Мари-Ортанз может на вкус отличить Petrus от Cheval-Blanc и даже без запинки угадать год его выпуска, но она так же спокойно покупает шаурму у алжирца на углу улицы и верит в то, что все русские наизусть знают Пушкина, умеют играть на всех в мире инструментах и с ними легко обсуждать Сартра и Витгенштейна. При этом она абсолютно убеждена, что все равны, даже вот тот клошар, обнявший пакет из бюджетного супермаркета Lidl, и вот тот африканец с плохим французским, в палёном костюме Adidas, у которого она периодически покупает травку.
Но, если вы полагаете, что ар-де-вивр — это жить одним днём, это не так. Планировать глобально французы умеют — отпуск в горах покупается летом, а отдых на море — сразу после окончания текущего пляжного сезона. Они вряд ли потратятся на ужин в незнакомом ресторане, даже если за соседним столом будет сидеть какой-нибудь селебрити, но они с лёгкостью оплатят ужин для себя и друзей в месте, где всё будет дороже, но все будут довольны. И они с радостью будут доказывать вам, что мясо в этой лавке много лучше, чем через дорогу. Потому что споры — это тоже часть ар-де-вивр. И спорить можно о чём угодно — от политики и погоды до действительно ли Ален Делон такая сволочь, как утверждает бабуля с газетой и сигаретой за соседним столом, наверняка заставшая Раймона Пуанкаре президентом. Единственное, о чём никто не станет спорить — это о собственных свободах.

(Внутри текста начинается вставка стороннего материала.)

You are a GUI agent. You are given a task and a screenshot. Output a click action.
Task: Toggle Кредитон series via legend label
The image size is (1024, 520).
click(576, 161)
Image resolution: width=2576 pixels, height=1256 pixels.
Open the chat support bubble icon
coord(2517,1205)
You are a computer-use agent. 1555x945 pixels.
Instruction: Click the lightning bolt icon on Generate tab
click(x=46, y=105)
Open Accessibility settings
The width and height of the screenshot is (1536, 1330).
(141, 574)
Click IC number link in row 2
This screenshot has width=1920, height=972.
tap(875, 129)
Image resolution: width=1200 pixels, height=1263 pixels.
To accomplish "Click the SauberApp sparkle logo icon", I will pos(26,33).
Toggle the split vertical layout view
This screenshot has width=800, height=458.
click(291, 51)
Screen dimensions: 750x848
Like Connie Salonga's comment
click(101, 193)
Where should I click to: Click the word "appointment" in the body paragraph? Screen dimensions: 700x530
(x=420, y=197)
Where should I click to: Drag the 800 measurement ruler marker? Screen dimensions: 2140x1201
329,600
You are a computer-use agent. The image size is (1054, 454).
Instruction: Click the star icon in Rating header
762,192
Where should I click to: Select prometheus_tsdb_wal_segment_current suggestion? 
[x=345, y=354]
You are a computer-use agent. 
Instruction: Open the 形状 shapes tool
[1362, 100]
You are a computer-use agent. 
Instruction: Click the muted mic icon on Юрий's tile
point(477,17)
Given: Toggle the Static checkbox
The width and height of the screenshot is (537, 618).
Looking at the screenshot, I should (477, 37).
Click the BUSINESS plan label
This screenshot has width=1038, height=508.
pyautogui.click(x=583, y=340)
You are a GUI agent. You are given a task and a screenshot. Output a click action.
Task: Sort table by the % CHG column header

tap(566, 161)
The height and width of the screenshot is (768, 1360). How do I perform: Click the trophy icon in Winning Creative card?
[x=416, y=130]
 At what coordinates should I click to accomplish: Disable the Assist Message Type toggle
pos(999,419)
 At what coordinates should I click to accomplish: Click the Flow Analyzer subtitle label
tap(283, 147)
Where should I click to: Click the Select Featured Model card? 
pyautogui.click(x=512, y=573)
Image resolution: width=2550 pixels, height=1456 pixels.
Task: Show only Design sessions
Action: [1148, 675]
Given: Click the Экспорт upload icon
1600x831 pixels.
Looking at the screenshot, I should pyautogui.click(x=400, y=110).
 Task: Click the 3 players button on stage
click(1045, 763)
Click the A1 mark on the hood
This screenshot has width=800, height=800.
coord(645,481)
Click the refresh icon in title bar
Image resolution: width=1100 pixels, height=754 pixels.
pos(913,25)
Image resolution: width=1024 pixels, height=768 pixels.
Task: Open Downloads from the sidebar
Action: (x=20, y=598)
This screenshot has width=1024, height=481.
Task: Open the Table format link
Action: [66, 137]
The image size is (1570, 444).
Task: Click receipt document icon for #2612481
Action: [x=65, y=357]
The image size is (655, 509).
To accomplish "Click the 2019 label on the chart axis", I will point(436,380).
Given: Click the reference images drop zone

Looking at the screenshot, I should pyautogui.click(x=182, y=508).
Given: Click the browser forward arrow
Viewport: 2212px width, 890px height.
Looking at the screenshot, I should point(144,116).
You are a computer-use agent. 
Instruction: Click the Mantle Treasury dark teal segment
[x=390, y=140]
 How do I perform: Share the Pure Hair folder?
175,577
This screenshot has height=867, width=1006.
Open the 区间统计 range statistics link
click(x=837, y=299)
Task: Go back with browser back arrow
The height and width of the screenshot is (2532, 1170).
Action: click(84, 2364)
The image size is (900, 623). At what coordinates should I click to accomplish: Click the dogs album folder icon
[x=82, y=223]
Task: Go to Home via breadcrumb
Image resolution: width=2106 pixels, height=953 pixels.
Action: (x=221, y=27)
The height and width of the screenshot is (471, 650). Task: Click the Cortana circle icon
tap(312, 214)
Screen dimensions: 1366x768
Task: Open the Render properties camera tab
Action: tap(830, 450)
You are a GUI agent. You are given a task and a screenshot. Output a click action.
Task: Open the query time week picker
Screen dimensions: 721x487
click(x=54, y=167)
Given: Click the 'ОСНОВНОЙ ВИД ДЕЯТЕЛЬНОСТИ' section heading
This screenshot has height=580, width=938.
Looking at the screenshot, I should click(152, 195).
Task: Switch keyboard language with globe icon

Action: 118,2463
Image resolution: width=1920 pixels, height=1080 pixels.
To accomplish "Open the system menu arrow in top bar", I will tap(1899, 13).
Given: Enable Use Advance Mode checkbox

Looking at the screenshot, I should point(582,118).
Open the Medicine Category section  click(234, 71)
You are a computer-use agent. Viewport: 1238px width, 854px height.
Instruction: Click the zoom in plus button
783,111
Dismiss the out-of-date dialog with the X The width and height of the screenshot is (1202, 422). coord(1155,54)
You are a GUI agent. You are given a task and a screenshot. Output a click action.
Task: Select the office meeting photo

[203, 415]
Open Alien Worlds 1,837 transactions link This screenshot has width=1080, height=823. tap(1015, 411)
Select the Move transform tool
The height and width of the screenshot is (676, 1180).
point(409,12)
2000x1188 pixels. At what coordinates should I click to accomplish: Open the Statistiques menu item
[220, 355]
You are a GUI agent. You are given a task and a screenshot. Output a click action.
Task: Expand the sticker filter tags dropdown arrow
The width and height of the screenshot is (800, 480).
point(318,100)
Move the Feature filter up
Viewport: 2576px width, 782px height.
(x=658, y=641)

Именно поэтому бастуют вот уже больше года Жёлтые Жилеты и больше двух месяцев вообще все — от учителей и балерин до адвокатов и врачей — в отличие от транспортников, умело распределяя дни своих забастовок, чтобы не ограничивать свободу других. Не потому, что они не хотят работать дольше положенного, а потом получать чуть большую пенсию, а потому, что закон о пенсионной реформе посягнул на самое святое для французов, на их ар-де-вивр. Потому что хотят соблюсти баланс необходимости и удовольствия, начинают думать о пенсии ещё на университетской скамье, и точно знают, что по достижении определённого возраста смогут полностью посвятить себя семье, обзавестись домиком вместо квартиры, общаться с внуками, за завтраком пропускать по рюмочке кальвадоса и никуда не спешить. Потому что семья и личная жизнь — важнее денег, всех их никогда не заработаешь, а потому не стоит и стараться. И потому что они прекрасно знают, что жизнь — это то, что происходит именно сейчас, и её нужно прожить, а не сохранить на будущее.